Brazil's Federal Police is steadily building one of the most consequential surveillance prosecutions in the country's democratic history. The case — known as Operação Última Milha, or "Operation Last Mile" — centers on the use of FirstMile, a commercial geolocation tool developed by Cognyte (a 2021 spin-off of the Israeli surveillance vendor Verint), by Brazil's intelligence agency ABIN during the Bolsonaro administration. According to the investigation, the tool was deployed to track journalists, sitting judges, lawmakers, and political opponents without any judicial authorization — a flagrant breach of Brazilian constitutional and statutory law.
As prosecutors prepare further indictments and former ABIN officials face the courts, Brasília is once again being pulled into a familiar debate: should the country crack down on commercial spyware, on intelligence agencies, or on both? The answer matters not only for civil liberties but for Brazil's growing technology sector, which depends on stable, predictable rules.
What FirstMile Did, and What It Did Not Need
FirstMile reportedly exploits weaknesses in the global SS7 signaling protocol used by mobile carriers to route calls and text messages. By querying the network, it can locate a target's phone — often without the target ever knowing — and does not require malware to be installed on the device. ABIN reportedly acquired the system in 2018 under a contract worth roughly R$5.7 million and used it from 2019 onward, with Federal Police materials suggesting that an estimated 30,000 phone numbers were targeted over a four-year period.
Under Brazilian law, none of this should have been possible without a court order. Article 5 of the 1988 Constitution protects the inviolability of communications. Law 9.296/1996 requires judicial authorization for the interception of telecommunications data. The Lei Geral de Proteção de Dados (LGPD), in force since 2020, governs the handling of personal data — including location data — by both private and public actors. And the Marco Civil da Internet (Law 12.965/2014) imposes additional safeguards on connection and metadata records.

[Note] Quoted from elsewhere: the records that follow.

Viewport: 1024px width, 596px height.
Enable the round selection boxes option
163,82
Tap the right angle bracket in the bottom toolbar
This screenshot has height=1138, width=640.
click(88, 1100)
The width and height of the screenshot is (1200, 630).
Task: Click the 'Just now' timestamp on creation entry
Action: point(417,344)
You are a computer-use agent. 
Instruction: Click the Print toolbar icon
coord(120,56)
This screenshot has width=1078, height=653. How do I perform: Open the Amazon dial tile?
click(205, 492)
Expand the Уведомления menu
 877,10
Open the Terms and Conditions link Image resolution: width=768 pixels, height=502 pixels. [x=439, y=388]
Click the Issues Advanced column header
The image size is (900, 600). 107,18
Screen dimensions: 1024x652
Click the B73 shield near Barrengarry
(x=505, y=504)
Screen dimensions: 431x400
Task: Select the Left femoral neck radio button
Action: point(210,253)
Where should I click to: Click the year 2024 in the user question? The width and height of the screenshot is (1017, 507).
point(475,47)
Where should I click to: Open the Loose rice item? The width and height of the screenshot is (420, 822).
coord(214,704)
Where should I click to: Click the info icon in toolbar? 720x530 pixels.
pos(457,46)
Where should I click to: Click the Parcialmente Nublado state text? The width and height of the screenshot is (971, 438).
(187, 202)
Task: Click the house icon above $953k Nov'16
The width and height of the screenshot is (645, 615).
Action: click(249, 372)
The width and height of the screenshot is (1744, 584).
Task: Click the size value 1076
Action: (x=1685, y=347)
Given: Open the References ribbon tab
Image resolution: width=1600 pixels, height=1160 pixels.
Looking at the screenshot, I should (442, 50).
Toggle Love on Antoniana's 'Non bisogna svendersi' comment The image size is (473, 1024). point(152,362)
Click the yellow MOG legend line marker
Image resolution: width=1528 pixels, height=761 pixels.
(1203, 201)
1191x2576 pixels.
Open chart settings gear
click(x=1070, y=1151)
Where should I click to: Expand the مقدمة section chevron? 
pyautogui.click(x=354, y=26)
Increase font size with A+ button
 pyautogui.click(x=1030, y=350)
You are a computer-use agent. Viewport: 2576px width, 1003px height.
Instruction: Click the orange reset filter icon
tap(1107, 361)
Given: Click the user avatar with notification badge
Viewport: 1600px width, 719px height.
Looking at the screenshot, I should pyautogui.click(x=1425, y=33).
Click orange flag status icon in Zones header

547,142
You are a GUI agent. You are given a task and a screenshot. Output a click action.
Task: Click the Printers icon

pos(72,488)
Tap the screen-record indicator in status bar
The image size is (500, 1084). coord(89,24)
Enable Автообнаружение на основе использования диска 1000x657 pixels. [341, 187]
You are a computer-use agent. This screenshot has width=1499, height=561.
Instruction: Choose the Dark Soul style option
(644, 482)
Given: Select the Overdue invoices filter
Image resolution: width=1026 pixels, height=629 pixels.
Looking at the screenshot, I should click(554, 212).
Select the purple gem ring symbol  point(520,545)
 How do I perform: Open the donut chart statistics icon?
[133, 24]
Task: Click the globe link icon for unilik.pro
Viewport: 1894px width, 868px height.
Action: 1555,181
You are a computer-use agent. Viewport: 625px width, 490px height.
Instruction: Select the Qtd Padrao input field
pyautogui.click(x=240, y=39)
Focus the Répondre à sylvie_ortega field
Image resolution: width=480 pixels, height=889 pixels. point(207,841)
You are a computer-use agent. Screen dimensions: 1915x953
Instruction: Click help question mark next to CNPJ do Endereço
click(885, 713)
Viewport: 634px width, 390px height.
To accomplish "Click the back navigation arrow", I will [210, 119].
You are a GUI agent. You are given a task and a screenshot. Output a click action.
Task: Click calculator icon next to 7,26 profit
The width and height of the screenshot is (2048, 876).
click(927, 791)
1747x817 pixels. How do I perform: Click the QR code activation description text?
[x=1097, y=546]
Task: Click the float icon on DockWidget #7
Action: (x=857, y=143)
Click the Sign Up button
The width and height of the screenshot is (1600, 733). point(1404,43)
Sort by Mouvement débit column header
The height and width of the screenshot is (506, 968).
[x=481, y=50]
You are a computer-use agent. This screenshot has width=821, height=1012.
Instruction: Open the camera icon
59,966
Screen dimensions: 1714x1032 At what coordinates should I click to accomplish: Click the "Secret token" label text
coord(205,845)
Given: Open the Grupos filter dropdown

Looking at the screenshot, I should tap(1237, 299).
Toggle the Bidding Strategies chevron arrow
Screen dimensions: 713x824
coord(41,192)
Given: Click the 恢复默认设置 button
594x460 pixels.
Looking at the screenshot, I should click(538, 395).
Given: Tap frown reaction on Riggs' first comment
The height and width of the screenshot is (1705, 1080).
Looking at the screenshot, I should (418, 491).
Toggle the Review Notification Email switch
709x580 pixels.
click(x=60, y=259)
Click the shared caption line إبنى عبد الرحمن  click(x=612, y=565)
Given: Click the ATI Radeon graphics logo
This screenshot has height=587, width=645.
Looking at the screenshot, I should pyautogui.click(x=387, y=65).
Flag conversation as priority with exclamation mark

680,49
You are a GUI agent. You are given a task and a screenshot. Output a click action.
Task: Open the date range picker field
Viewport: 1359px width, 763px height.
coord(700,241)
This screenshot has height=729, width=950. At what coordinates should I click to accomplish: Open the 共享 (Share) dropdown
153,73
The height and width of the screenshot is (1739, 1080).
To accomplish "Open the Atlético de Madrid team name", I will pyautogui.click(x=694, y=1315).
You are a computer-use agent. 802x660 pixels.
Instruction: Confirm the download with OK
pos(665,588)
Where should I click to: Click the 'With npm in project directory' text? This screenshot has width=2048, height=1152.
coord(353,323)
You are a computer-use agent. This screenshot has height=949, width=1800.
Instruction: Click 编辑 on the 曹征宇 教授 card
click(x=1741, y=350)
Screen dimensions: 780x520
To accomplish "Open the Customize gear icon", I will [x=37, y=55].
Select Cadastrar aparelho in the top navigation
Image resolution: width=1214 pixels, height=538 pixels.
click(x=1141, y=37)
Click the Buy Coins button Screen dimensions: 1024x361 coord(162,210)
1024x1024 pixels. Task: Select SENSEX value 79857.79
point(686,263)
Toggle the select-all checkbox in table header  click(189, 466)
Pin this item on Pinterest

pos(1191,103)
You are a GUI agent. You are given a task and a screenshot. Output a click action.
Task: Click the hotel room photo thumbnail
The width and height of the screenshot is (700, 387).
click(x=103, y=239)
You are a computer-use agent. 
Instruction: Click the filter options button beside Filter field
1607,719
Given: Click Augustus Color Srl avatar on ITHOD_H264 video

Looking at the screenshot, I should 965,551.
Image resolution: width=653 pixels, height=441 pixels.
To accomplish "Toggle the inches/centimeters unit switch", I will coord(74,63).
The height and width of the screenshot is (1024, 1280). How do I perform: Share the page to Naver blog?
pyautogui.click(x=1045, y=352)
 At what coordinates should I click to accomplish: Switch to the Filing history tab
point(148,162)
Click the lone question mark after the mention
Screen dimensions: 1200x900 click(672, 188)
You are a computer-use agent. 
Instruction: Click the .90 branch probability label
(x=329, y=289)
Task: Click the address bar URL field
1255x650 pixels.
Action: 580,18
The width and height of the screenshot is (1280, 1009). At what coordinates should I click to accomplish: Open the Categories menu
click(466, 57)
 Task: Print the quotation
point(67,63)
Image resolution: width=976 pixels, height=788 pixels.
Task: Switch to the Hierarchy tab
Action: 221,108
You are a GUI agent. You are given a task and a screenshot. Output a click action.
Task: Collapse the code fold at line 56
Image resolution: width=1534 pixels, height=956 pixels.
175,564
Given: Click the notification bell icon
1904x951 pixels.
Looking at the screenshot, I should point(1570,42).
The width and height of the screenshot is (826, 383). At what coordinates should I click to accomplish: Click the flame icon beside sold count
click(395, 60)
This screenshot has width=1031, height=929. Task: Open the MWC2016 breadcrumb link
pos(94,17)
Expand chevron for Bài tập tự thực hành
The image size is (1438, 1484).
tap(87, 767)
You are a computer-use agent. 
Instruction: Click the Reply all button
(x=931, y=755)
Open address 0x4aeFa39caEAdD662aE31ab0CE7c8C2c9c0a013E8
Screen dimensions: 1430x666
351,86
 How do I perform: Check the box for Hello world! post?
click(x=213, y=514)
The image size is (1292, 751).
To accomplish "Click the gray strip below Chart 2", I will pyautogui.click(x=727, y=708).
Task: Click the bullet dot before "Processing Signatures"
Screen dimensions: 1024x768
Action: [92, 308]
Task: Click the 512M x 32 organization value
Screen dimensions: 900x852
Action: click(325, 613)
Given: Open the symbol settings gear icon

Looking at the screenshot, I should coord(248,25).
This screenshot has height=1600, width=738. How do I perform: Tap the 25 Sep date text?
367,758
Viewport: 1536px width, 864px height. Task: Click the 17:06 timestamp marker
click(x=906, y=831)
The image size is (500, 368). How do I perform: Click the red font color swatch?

The problem in the FirstMile case is therefore not that the technology existed. It is that an intelligence agency operated outside the constitutional and statutory rules specifically designed to constrain it.
The Real Failure: Oversight, Not Innovation
It is tempting to read the scandal as a case for banning commercial cyber-intelligence tools outright — an approach increasingly fashionable in Europe and the United States after the NSO Group "Pegasus" revelations. Brazil should resist that impulse.
Lawful, court-supervised use of geolocation and communications data plays a legitimate role in counterterrorism, organized-crime, and kidnapping investigations — areas where Brazilian law enforcement has secured demonstrable wins. Blanket prohibitions on this category of technology would not have prevented ABIN's abuses, because the abuses were never authorized in the first place. What failed in Brazil was oversight: the joint parliamentary intelligence committee (CCAI), the Office of the Comptroller-General (CGU), and ABIN's own internal controls all reportedly missed years of unlawful targeting.
Three pro-innovation, proportionate reforms would address the actual failure:
- Mandatory judicial pre-authorization with a real audit trail. Every query to a geolocation or interception system used by Brazilian intelligence should be cryptographically logged and reviewable by a magistrate, with retention long enough to support meaningful post-hoc oversight.
- An empowered CCAI. The joint congressional intelligence committee should have the technical staff, security clearances, and dedicated budget to actually audit ABIN's tooling — not just receive periodic briefings.
- Vendor due-diligence rules, not bans. Brazil can require government buyers of surveillance technology to produce human-rights impact assessments and to use vendors that contractually limit unlawful use, mirroring the targeted approach the U.S. Commerce Department has taken via its Entity List rather than a wholesale prohibition.
Why the Tech Sector Should Care
Brazil is on track to become one of the world's most important digital markets. The country hosts a fast-growing fintech ecosystem, a substantial data-center buildout driven by AI demand, and an active legislative debate over the PL 2.338/2023 AI bill and the long-running PL das Fake News (PL 2.630/2020). Each of these depends on investor confidence that Brazilian institutions can both enable legitimate technology use and punish unlawful state misuse.
A clean prosecution of the FirstMile case is, in that sense, a feature rather than a bug. It demonstrates that Brazilian courts and federal police can hold even powerful intelligence actors accountable under existing law. It also reduces the political pressure for overbroad statutory responses — for example, sweeping prohibitions on "dual-use" cyber tools that would also catch legitimate cybersecurity firms, penetration testers, and threat-intelligence vendors operating in Brazil.
The Bottom Line
The FirstMile scandal is not, at its core, a story about a foreign spyware vendor. It is a story about Brazilian institutions enforcing Brazilian law against Brazilian officials who reportedly broke it. The right response is to strengthen the oversight architecture that failed — judicial pre-authorization, a real parliamentary watchdog, vendor due diligence — while keeping Brazil open to the legitimate technologies its security agencies and tech sector both need. Banning the tools rarely stops the abusers; reforming the rules just might.